"""
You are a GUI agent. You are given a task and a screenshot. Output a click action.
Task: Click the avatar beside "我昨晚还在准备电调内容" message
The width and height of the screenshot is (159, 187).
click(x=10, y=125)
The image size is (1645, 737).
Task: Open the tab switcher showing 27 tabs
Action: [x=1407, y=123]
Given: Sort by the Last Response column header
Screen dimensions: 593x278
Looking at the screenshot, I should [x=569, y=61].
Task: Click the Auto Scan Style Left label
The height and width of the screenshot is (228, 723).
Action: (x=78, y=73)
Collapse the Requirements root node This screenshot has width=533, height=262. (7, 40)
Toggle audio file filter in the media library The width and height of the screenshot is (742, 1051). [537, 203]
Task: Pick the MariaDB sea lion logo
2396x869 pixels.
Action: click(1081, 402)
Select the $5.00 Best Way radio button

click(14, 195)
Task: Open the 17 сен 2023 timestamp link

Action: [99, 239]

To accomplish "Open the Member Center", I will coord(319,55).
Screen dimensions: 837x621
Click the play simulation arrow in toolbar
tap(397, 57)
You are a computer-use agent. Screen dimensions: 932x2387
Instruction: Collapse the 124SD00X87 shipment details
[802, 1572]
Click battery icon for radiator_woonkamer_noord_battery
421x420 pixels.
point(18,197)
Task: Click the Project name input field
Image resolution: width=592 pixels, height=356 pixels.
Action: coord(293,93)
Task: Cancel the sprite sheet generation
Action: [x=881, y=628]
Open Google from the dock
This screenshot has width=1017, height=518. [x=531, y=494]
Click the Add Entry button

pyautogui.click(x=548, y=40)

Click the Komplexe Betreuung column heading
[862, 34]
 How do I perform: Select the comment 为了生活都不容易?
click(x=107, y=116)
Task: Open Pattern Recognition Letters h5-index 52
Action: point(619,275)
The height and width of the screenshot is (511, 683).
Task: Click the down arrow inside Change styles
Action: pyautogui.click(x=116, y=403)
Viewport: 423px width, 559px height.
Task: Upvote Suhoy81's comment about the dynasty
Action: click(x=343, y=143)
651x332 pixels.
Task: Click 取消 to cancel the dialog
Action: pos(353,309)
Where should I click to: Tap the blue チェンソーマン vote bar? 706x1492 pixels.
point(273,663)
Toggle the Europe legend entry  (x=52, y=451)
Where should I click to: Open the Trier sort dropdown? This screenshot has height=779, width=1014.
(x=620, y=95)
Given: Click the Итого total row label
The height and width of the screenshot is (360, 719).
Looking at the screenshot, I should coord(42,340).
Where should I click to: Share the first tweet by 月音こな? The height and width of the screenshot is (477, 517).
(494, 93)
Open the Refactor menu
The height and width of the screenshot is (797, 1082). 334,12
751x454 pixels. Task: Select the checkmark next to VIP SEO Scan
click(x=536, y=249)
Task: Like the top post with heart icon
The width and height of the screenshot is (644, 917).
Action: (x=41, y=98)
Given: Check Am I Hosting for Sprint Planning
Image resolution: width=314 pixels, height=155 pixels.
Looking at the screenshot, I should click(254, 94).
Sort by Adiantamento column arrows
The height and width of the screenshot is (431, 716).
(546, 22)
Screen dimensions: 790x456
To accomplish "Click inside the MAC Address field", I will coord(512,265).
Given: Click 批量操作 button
"""
Go through the entries and return each line where the word "field" appears.

Task: Click the Project name input field
To accomplish "Click inside the MAC Address field", I will coord(512,265).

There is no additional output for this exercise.